Dataset entries
_____

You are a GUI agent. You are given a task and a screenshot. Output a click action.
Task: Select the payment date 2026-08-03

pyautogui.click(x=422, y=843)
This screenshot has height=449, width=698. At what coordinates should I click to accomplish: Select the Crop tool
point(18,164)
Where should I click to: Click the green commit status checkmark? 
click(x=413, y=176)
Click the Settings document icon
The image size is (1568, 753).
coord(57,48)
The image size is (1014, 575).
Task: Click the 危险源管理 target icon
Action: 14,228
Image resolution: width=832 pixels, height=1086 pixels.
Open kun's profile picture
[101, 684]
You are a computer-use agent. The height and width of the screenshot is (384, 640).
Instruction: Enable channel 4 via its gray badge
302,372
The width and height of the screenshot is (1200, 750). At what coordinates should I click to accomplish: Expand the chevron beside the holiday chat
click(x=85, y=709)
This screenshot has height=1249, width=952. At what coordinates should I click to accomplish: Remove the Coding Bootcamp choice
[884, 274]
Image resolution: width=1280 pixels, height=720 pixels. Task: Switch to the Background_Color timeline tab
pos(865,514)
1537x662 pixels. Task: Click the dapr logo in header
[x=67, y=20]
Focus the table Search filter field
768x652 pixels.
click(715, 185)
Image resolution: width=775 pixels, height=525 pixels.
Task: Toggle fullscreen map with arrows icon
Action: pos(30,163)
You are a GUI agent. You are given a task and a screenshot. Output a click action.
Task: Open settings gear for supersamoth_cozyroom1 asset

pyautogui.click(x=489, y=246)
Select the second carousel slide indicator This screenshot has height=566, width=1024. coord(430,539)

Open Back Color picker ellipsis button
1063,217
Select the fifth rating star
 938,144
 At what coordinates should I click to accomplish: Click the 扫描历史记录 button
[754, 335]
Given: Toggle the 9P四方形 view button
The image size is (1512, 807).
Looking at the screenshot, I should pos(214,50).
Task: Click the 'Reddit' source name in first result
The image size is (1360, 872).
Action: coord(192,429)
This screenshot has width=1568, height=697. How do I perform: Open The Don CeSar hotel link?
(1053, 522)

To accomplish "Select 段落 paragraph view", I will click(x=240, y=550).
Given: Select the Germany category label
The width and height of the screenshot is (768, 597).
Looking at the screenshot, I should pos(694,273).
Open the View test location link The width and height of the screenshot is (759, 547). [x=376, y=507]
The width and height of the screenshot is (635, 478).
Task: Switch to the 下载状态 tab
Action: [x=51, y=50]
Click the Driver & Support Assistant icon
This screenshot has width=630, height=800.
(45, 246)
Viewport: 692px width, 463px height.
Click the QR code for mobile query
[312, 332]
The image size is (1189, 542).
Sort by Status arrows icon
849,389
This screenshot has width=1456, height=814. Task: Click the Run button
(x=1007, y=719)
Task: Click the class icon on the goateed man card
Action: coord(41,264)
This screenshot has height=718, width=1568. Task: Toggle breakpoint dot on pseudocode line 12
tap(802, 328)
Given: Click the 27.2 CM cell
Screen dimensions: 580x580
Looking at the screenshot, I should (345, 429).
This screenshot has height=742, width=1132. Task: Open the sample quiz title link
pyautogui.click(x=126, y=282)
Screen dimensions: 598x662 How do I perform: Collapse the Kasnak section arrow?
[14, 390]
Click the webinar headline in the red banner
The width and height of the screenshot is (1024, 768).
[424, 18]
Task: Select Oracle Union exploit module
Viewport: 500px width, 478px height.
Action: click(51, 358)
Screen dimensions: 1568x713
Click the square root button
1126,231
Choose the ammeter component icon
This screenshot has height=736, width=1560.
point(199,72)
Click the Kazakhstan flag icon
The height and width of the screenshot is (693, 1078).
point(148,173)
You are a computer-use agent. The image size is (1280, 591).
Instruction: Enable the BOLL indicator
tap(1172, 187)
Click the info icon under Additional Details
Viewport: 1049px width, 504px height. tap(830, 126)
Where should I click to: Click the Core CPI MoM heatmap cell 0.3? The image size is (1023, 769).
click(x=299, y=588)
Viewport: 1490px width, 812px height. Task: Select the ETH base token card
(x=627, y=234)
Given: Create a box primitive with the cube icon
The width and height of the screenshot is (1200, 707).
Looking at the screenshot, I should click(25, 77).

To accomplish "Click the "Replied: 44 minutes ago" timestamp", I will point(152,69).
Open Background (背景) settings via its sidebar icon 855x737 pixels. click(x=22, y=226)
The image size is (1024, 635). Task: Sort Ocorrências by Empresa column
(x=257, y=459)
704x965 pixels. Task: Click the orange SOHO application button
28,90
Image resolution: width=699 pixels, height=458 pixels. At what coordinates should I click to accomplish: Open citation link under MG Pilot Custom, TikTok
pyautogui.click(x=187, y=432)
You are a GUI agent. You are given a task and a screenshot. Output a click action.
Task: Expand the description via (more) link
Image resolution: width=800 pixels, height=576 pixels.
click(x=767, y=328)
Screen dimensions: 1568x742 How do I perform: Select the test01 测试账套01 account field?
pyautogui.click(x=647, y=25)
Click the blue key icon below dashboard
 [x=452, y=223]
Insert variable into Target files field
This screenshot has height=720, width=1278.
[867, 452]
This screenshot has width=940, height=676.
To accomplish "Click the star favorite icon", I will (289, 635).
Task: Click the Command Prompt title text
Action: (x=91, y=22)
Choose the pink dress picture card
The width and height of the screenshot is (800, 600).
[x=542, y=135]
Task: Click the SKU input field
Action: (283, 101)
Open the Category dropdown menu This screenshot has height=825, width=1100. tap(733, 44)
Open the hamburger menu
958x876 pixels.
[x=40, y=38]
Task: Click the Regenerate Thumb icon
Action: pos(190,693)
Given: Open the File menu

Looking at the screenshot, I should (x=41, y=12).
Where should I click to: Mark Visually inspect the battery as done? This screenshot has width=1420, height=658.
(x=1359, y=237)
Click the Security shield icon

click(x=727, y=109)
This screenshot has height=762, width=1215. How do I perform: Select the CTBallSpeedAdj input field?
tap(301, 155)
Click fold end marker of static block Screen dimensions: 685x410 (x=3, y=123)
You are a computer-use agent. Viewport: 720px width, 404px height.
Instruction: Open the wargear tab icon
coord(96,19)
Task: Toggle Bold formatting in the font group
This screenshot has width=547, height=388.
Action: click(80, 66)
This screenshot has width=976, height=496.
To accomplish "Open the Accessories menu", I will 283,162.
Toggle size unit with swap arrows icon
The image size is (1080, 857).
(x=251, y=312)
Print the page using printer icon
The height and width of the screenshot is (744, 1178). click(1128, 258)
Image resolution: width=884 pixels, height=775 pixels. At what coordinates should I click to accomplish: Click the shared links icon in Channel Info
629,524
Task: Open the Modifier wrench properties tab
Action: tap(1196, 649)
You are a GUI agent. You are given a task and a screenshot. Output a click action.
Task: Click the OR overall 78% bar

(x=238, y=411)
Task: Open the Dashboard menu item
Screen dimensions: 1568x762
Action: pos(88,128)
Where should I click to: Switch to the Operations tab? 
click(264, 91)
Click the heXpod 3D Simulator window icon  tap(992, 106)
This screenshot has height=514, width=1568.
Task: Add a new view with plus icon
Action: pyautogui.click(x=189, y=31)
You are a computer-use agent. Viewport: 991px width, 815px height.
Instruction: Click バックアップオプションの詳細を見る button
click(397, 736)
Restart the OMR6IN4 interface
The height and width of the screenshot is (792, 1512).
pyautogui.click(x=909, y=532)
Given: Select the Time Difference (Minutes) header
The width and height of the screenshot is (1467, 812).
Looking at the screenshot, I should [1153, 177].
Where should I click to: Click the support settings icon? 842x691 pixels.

_____

*Task prompt*
Without changing anything, quote the lines from the top of the data to the line that contains "You are a computer-use agent. The height", including that line.

*Task solution*
You are a GUI agent. You are given a task and a screenshot. Output a click action.
Task: Select the payment date 2026-08-03

pyautogui.click(x=422, y=843)
This screenshot has height=449, width=698. At what coordinates should I click to accomplish: Select the Crop tool
point(18,164)
Where should I click to: Click the green commit status checkmark? 
click(x=413, y=176)
Click the Settings document icon
The image size is (1568, 753).
coord(57,48)
The image size is (1014, 575).
Task: Click the 危险源管理 target icon
Action: 14,228
Image resolution: width=832 pixels, height=1086 pixels.
Open kun's profile picture
[101, 684]
You are a computer-use agent. The height and width of the screenshot is (384, 640).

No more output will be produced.